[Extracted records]
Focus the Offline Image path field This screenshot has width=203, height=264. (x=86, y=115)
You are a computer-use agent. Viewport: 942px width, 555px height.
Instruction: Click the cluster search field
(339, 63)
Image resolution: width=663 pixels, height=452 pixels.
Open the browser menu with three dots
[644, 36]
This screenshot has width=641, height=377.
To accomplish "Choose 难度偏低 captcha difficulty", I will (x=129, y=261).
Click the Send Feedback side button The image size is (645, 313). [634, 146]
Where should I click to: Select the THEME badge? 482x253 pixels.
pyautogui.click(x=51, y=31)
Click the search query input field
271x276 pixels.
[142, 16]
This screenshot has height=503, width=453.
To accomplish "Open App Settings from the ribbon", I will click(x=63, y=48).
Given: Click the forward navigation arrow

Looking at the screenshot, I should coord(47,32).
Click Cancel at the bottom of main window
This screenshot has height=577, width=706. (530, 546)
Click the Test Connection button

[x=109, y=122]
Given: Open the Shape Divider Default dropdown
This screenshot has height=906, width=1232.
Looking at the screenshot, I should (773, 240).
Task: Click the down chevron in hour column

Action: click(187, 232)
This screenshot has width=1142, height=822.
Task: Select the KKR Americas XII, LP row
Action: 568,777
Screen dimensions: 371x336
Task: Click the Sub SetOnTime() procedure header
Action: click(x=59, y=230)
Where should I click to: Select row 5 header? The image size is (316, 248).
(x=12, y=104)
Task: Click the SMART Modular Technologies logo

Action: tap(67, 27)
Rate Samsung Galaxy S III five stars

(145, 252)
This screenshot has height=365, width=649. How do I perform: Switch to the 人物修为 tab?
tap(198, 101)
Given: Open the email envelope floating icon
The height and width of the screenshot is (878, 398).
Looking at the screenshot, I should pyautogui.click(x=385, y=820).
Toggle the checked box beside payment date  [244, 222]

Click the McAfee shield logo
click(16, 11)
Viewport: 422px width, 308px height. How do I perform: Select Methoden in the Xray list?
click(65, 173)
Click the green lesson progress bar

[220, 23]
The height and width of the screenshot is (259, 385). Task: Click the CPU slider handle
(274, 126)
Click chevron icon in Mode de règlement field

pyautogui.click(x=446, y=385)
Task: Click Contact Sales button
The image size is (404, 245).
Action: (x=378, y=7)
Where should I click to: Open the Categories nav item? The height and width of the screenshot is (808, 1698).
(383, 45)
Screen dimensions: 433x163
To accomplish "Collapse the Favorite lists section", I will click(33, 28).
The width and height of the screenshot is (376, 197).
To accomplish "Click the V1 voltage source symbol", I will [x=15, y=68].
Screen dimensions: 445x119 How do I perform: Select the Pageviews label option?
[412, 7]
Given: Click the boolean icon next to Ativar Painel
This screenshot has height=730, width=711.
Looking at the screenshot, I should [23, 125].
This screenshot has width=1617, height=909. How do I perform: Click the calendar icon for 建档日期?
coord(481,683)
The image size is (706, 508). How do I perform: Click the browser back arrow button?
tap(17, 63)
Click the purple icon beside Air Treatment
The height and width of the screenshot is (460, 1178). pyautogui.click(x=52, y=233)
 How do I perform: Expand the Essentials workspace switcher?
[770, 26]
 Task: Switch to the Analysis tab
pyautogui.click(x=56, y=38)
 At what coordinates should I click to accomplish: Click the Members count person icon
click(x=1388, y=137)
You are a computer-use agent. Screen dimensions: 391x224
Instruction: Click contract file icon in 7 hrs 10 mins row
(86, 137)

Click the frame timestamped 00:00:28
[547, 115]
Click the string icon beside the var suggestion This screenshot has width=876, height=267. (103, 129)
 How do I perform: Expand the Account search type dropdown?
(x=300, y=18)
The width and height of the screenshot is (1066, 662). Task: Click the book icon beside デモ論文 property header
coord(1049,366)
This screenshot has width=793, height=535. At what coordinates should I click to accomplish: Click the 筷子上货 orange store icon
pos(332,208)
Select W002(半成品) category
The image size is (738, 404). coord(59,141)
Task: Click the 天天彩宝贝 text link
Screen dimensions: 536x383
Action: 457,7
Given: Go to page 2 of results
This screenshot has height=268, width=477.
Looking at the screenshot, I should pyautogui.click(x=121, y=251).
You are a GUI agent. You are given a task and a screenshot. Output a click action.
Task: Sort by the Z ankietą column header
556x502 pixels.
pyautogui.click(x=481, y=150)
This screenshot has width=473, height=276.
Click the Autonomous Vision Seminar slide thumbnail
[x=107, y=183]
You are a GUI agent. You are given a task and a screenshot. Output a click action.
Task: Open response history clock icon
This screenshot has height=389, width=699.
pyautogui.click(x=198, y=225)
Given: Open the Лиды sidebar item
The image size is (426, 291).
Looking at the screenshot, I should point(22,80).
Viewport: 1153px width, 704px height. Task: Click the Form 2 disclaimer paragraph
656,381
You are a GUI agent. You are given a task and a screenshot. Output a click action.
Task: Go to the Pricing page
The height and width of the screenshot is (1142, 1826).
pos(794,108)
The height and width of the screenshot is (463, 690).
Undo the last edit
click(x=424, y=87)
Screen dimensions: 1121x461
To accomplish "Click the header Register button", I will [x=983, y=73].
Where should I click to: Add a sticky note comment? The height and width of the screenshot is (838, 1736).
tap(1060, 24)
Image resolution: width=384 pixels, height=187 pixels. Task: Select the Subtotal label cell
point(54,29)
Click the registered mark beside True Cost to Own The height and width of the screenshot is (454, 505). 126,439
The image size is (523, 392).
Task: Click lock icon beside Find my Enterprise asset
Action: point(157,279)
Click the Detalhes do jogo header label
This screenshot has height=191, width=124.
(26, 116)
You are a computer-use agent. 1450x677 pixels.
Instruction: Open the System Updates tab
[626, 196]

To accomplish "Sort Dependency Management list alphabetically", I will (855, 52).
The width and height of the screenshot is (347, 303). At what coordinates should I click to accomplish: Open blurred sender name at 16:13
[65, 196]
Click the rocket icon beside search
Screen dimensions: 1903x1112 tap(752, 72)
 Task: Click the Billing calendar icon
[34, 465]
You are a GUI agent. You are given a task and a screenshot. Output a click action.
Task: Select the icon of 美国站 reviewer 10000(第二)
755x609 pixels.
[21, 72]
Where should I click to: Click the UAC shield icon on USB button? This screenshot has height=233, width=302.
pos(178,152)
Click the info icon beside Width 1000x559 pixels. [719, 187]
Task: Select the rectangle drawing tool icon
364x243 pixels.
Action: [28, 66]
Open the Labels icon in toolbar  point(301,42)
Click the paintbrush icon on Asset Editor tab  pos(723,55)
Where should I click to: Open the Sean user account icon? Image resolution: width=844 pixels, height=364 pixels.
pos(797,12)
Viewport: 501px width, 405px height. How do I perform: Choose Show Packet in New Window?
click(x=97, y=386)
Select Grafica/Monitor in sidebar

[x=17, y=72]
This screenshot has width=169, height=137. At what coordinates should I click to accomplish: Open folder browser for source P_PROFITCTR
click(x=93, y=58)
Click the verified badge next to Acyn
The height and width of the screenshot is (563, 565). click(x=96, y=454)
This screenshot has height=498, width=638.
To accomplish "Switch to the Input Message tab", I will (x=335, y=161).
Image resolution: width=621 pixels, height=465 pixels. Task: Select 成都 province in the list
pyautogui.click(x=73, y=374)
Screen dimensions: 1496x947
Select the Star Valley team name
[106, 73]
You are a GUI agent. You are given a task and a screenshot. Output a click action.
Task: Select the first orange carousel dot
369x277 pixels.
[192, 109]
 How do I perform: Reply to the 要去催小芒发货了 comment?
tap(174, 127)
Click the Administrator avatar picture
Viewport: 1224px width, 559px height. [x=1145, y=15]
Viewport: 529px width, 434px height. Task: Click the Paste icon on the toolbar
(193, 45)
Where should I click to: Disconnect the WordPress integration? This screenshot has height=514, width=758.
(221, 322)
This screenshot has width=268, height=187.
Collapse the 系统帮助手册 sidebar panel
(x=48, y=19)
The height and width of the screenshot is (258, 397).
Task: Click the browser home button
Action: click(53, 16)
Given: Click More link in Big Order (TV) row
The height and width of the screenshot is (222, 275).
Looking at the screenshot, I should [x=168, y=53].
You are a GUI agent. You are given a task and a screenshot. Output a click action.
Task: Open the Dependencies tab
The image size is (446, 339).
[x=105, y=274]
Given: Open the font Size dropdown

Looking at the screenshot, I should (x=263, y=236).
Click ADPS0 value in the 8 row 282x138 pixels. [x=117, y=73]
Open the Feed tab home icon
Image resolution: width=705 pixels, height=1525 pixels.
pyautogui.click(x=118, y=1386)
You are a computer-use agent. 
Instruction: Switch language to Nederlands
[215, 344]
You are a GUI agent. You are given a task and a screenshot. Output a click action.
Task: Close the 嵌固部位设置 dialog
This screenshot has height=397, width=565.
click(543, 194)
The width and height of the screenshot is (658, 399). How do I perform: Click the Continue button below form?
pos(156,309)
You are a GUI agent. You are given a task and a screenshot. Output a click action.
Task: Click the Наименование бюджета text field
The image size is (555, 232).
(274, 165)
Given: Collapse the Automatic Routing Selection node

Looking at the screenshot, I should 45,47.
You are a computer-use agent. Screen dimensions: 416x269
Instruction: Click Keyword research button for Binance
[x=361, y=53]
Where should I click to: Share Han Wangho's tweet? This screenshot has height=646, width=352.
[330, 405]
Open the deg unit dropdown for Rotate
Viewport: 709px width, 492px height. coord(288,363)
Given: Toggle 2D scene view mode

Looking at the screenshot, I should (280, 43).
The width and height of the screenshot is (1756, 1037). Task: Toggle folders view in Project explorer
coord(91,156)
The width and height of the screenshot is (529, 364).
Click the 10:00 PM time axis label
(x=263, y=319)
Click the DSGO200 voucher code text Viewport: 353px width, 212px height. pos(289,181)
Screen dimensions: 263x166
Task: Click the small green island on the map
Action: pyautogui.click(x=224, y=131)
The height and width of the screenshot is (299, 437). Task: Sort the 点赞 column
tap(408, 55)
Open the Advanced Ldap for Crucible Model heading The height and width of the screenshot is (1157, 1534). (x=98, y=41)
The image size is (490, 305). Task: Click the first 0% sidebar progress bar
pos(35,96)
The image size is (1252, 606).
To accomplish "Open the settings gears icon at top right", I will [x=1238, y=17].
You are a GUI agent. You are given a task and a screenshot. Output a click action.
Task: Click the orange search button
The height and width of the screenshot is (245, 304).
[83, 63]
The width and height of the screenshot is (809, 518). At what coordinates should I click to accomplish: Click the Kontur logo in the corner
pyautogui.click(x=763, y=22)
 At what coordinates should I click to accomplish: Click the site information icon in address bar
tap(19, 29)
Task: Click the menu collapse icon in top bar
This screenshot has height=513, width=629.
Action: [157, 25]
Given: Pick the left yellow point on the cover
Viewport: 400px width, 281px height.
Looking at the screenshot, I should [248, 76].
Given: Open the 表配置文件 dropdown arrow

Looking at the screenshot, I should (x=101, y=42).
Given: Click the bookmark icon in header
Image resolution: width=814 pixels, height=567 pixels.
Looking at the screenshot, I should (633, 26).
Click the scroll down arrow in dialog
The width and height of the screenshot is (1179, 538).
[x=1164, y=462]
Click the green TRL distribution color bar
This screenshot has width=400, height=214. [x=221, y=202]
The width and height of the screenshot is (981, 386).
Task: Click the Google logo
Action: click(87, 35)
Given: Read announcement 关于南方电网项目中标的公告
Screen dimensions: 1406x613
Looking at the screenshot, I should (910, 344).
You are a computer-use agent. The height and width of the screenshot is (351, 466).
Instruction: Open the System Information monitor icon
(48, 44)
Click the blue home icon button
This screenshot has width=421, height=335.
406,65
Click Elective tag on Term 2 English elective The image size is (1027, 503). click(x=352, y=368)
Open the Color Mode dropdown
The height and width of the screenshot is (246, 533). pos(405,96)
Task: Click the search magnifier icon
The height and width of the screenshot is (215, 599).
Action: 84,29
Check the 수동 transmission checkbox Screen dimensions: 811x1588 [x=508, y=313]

• _WHAT TO DO_
Which lines of the data contain the string "dialog"? Copy each of them.

• _EXERCISE ANSWER_
Task: Close the 嵌固部位设置 dialog
Click the scroll down arrow in dialog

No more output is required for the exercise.